Everything depends on context. Most code written by humans is indeed, garbage.
I think that this is the problem, actually.
It's similar to writing. Most people suck at writing so badly that the LLM/AI writing is almost always better when writing is "output".
Code is similar. Most programmers suck at programming so badly that LLM/AI production IS better than 90+% (possibly 99%+). Remember, a huge number of programmers couldn't pass FizzBuzz. So, if you demand "output", Claude is probably better than most of your (especially enterprise) programming team.

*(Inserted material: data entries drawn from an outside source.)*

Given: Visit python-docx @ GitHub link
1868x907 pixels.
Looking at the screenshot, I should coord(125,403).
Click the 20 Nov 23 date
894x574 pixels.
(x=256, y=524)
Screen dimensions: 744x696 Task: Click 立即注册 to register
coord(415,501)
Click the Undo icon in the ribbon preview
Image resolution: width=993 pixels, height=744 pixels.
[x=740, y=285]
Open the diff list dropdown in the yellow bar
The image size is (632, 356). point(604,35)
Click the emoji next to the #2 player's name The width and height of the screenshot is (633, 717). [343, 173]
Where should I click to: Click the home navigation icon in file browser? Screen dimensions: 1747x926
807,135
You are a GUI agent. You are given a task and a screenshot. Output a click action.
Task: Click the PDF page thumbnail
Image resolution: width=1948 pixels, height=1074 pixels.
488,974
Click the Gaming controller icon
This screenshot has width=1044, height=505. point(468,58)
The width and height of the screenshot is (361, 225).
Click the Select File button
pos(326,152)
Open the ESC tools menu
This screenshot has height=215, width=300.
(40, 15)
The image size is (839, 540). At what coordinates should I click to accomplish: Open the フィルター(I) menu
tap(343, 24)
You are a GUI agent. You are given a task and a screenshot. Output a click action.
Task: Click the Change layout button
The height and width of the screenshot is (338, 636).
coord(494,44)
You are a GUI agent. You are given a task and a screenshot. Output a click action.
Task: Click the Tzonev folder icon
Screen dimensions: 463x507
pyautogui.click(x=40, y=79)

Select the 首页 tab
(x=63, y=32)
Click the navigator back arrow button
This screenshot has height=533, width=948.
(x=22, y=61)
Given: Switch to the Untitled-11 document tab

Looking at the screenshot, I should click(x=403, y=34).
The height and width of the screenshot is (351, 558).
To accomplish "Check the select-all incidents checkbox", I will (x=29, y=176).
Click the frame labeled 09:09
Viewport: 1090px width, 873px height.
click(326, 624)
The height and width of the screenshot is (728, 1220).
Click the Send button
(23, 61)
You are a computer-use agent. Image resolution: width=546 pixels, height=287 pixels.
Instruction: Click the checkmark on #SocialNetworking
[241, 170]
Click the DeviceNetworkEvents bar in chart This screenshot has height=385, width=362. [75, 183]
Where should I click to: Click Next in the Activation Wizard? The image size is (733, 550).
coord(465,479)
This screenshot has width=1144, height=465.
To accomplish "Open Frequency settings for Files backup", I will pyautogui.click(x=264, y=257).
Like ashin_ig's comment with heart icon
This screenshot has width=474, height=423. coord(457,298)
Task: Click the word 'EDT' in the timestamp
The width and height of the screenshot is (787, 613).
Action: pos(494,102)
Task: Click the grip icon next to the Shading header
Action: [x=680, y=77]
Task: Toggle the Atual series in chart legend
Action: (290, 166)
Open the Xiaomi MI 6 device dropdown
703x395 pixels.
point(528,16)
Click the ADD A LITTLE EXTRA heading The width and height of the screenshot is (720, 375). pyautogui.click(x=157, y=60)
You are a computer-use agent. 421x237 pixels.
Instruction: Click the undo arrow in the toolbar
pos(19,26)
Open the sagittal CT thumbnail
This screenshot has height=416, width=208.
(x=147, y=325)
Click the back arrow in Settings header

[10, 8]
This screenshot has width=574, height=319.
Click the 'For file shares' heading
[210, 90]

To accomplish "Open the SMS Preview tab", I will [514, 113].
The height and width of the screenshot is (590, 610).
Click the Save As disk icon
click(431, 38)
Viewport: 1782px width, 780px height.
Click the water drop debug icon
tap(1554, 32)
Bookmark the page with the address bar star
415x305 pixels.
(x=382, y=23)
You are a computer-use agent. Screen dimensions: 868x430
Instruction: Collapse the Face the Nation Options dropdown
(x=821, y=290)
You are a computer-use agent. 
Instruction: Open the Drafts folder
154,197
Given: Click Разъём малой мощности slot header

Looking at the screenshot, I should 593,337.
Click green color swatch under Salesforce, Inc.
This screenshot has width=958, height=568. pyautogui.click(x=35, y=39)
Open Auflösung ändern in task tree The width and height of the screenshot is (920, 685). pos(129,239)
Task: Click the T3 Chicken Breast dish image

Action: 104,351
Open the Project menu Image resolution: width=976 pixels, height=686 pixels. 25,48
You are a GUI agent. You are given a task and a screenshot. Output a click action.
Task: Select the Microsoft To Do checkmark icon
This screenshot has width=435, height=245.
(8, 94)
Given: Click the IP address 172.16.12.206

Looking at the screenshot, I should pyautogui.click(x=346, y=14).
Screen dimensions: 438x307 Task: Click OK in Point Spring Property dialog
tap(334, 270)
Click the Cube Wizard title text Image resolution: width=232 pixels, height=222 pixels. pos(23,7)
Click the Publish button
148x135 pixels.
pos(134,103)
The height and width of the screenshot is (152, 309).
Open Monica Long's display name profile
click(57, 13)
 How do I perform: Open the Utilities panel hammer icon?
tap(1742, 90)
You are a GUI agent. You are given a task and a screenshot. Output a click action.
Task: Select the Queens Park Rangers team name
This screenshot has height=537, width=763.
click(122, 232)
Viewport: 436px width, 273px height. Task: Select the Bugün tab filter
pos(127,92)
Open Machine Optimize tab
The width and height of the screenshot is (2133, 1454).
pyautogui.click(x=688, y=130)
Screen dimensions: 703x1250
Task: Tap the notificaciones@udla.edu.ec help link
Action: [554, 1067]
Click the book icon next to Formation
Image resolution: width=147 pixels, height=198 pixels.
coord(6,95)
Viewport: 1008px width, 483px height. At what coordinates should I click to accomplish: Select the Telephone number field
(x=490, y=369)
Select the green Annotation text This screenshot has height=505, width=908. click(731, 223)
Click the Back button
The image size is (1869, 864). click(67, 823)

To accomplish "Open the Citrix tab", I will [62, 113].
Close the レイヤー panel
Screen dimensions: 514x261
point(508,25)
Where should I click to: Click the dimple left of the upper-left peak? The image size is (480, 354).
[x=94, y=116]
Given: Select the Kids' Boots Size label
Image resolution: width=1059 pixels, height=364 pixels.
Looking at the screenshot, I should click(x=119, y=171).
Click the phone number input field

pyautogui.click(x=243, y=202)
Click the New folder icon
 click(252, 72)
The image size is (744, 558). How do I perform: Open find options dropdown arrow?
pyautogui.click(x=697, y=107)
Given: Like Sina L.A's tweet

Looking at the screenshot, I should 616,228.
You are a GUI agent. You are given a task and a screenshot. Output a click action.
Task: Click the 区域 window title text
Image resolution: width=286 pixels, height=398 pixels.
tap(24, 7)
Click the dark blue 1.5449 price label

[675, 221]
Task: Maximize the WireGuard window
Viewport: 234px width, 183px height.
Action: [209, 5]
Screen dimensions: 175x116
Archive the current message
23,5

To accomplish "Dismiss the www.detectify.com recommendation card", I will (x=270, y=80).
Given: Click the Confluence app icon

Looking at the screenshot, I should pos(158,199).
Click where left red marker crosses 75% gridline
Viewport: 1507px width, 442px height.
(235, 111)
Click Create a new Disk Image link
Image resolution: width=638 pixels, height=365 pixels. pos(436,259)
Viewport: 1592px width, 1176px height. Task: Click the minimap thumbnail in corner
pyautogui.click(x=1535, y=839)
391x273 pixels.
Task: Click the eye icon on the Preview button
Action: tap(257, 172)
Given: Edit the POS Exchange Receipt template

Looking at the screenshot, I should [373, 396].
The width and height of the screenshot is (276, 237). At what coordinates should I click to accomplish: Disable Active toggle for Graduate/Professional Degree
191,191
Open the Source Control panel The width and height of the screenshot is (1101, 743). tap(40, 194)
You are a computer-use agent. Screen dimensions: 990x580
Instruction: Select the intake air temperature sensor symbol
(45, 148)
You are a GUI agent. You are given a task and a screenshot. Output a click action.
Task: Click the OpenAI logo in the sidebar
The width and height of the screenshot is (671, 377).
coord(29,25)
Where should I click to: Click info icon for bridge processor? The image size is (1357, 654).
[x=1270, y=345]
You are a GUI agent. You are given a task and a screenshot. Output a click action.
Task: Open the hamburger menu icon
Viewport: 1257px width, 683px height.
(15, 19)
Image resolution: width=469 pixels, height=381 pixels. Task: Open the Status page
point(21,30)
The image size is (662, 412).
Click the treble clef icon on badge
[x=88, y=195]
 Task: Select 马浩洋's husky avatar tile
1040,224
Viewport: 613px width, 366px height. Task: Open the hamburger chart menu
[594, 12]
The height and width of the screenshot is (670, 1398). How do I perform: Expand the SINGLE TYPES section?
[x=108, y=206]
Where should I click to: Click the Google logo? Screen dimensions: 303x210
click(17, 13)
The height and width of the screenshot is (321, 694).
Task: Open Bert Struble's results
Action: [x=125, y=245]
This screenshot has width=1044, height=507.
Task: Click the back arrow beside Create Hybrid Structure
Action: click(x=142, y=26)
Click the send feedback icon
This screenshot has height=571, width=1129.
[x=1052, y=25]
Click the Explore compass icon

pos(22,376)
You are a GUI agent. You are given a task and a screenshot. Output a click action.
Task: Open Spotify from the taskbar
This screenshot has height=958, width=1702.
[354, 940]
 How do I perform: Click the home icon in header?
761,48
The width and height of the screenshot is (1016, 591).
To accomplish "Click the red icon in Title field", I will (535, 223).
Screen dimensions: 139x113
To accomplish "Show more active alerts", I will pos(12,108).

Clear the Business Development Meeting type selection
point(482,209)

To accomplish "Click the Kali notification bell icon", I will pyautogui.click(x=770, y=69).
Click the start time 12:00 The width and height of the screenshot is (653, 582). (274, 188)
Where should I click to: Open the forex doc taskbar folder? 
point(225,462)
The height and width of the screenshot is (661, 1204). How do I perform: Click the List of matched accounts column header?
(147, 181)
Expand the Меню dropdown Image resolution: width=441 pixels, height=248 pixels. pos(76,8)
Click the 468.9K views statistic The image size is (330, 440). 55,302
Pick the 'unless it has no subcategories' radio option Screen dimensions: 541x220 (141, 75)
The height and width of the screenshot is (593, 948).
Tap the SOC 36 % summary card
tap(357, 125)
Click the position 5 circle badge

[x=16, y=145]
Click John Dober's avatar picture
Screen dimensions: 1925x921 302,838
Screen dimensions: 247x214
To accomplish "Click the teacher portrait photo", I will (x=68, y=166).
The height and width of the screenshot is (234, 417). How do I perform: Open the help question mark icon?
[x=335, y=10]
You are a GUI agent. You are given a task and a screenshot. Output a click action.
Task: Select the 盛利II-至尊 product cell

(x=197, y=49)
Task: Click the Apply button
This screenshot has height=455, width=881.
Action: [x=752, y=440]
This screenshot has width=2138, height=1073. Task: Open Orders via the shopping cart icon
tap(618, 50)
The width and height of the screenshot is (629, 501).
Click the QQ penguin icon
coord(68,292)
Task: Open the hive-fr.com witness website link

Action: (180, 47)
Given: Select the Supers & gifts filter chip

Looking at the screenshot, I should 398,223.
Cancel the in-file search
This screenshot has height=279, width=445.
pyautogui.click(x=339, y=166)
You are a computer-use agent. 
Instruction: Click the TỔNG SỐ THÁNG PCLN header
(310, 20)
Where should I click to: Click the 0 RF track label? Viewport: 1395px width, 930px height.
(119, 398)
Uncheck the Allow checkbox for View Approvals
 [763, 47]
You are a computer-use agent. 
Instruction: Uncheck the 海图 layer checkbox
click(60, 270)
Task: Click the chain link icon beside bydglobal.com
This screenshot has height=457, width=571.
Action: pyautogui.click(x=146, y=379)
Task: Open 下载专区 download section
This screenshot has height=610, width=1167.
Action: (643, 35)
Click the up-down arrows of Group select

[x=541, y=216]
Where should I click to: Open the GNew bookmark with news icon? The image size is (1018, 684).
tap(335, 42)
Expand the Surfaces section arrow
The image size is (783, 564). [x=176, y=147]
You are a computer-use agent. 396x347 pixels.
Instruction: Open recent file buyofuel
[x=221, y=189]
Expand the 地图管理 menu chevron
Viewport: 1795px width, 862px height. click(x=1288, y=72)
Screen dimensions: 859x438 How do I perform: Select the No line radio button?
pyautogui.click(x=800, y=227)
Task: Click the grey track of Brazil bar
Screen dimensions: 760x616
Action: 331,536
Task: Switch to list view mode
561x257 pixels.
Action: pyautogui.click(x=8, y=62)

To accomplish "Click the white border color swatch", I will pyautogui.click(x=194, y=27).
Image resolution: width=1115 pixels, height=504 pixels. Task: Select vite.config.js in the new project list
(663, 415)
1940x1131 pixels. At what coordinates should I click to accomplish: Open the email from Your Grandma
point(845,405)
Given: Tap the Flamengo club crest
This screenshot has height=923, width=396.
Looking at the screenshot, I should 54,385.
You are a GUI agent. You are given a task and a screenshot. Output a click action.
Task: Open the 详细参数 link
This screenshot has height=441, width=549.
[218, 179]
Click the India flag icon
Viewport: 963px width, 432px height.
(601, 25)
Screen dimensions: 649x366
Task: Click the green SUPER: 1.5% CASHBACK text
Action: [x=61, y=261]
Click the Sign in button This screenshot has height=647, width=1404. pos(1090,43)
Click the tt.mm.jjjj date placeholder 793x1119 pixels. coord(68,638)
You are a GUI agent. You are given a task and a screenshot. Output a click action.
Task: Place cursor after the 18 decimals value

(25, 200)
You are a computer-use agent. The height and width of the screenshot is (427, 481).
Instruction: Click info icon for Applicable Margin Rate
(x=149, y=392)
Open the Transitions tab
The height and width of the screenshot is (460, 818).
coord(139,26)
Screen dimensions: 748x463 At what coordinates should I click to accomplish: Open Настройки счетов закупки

The problem is that the Claude usage flood is simply identifying the fact that things that work do so because there is a competent human somewhere in the review pipeline who has been rejecting the vast majority of "output" from your programming team. And he is now overwhelmed.
a) a pristine, good codebase that follows the best coding practices, but it is built on top of bad specs, wrong data/domain model
b) a bad codebase but it correctly models and nails the domain model for your business case
Real life example, a fintech with:
a) a great codebase but stuck with a single-entry ledger
b) a bad codebase that perfectly implements a double-entry ledger
Fair, by “perfectly implements” I meant to say that it correctly implemented the core invariant of a double entry ledger (debits = credits), not that it was 100% bug free
Many super talented developers I know will say “Make it work, then make it good”. I think it’s okay to do this on a bigger scale than just the commit cycle.
Make it work, make it work right, make it work fast. In that order.
Who is to judge the "good" or "bad" anyway?